> Work instructions: The word to look for is "arrow". Report every line of the entries below that has it.

★ ★ ★ ★

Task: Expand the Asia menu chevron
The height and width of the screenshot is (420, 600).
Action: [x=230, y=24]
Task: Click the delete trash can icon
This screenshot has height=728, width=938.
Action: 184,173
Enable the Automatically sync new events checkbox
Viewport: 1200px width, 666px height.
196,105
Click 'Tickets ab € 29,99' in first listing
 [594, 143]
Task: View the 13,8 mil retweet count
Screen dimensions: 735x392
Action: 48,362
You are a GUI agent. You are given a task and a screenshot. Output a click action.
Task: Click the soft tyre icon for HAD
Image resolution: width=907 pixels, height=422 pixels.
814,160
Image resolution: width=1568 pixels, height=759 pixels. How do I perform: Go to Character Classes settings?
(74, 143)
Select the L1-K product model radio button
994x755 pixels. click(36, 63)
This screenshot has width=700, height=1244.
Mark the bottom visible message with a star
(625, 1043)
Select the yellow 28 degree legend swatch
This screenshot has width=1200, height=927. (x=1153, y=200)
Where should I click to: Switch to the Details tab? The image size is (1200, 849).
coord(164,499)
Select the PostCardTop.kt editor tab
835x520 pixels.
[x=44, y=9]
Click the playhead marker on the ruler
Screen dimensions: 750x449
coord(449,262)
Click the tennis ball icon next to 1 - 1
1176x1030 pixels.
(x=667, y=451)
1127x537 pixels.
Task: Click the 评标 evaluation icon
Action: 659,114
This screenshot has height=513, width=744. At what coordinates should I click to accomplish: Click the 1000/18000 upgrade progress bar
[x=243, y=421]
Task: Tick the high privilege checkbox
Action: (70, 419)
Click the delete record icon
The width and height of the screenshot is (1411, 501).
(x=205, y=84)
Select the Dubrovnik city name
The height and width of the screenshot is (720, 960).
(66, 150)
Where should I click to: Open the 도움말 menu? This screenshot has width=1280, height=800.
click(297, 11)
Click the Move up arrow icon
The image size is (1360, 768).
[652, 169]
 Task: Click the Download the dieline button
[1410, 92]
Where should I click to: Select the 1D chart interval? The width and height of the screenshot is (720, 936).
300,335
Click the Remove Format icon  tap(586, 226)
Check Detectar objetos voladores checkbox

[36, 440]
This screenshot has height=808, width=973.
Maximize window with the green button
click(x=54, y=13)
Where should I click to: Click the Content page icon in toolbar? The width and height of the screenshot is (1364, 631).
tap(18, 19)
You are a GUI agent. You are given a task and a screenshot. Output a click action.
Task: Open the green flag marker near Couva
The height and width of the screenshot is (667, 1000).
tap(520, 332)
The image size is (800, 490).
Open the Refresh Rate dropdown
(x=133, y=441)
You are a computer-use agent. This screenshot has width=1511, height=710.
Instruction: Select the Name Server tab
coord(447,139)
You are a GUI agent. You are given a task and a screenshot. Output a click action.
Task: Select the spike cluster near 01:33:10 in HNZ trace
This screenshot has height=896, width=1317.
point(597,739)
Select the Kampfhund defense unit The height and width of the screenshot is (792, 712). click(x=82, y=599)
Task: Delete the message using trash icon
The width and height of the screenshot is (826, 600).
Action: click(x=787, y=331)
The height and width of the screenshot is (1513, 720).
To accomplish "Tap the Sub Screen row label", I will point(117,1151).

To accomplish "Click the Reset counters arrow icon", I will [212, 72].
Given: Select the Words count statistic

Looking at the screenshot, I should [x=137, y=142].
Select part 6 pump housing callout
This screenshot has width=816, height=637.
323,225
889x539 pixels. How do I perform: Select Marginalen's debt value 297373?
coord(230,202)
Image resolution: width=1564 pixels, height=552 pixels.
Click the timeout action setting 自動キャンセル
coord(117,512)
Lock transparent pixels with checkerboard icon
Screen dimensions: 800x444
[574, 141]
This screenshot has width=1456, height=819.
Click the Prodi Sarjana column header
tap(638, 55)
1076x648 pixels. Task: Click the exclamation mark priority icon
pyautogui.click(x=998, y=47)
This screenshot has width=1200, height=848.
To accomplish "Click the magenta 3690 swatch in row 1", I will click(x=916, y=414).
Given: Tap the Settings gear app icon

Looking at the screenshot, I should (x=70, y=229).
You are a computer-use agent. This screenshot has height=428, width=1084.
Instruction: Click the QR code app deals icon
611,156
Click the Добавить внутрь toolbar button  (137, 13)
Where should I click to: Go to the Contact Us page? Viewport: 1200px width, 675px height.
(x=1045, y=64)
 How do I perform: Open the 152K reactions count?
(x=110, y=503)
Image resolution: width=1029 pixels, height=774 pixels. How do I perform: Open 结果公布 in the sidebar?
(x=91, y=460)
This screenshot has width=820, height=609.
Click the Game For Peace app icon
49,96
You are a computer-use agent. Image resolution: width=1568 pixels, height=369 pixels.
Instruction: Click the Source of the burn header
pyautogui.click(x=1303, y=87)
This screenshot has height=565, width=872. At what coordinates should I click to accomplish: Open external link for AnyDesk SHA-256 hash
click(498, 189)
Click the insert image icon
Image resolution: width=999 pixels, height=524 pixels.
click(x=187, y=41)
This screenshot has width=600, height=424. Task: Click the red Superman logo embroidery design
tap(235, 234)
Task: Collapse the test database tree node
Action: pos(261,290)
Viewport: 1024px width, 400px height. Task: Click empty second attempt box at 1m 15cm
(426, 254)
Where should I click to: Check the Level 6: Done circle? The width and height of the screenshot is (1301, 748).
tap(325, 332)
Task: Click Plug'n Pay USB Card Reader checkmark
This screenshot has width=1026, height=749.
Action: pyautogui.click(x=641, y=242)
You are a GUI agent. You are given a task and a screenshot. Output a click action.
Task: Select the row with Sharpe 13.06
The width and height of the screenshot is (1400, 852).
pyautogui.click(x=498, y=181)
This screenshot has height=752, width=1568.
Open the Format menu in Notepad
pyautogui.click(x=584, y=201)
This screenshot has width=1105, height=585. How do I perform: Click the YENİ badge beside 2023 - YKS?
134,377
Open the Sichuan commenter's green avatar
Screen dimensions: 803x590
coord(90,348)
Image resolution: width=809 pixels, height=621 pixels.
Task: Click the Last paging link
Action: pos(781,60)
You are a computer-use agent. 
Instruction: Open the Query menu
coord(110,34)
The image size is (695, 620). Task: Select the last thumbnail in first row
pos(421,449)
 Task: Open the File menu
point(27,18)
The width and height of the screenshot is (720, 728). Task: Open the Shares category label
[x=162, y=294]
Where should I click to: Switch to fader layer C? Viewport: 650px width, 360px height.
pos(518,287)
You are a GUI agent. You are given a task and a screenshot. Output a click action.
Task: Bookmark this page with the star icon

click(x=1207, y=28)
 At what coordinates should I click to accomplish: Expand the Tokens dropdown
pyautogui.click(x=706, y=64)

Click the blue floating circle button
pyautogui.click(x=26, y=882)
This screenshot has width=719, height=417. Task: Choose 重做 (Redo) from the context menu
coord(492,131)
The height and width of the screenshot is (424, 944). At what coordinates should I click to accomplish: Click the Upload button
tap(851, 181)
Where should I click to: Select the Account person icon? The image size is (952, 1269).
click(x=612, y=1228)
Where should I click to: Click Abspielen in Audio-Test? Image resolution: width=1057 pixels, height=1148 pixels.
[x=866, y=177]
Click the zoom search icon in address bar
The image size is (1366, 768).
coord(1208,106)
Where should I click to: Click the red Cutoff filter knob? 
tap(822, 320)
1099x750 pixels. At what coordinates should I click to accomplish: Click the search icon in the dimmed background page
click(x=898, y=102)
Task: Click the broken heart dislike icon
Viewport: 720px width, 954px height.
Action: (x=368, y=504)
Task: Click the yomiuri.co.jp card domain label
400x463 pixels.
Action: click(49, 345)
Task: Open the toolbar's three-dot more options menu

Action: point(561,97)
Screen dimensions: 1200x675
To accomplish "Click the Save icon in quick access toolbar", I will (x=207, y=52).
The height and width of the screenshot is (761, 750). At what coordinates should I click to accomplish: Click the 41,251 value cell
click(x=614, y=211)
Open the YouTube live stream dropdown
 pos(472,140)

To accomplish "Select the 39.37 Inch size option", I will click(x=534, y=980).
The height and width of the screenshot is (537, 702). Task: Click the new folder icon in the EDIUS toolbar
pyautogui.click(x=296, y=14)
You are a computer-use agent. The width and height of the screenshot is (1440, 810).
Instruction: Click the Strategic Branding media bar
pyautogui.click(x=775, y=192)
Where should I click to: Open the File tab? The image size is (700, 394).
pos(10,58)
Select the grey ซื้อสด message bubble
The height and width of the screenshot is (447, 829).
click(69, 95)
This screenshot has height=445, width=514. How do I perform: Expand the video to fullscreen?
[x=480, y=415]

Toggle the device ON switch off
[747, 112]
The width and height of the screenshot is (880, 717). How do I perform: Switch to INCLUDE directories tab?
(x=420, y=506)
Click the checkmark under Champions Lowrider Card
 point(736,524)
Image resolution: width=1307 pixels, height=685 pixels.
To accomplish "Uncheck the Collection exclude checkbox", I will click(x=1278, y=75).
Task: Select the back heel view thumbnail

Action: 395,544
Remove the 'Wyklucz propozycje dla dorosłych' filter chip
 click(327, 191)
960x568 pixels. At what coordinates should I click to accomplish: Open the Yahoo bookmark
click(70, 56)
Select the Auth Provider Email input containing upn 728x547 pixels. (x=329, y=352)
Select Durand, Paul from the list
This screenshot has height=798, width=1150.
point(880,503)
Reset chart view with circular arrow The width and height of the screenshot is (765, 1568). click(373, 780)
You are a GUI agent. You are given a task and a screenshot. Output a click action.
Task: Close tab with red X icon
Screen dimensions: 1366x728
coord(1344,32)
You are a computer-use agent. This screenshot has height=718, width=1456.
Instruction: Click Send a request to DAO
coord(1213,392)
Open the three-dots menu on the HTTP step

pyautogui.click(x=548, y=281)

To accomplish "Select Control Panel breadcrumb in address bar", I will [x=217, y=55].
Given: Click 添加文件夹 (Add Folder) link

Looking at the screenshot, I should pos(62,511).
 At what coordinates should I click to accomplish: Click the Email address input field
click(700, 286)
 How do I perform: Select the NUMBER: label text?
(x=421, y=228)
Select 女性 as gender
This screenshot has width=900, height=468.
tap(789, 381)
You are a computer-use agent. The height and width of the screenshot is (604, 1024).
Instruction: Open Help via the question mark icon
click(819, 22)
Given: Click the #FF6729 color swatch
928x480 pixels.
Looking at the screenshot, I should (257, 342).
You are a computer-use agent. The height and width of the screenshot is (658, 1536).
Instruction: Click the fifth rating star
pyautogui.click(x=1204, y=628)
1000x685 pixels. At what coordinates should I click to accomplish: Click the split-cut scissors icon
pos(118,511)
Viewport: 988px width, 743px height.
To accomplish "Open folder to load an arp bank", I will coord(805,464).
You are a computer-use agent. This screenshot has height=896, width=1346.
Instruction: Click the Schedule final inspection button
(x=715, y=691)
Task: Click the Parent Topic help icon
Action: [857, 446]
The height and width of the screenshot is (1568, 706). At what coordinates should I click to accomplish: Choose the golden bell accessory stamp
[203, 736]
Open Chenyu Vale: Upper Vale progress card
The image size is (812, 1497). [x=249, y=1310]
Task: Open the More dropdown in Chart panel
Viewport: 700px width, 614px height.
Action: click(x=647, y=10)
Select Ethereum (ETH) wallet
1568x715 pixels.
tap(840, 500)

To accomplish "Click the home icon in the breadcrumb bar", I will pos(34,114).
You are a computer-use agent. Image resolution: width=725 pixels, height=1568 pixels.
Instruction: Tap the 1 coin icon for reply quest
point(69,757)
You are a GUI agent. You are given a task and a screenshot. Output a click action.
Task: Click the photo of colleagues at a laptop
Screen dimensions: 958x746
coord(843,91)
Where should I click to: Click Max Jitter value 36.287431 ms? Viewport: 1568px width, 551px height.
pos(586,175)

★ ★ ★ ★

> Exercise result:
Click the Move up arrow icon
To accomplish "Click the Reset counters arrow icon", I will [212, 72].
Reset chart view with circular arrow The width and height of the screenshot is (765, 1568). click(373, 780)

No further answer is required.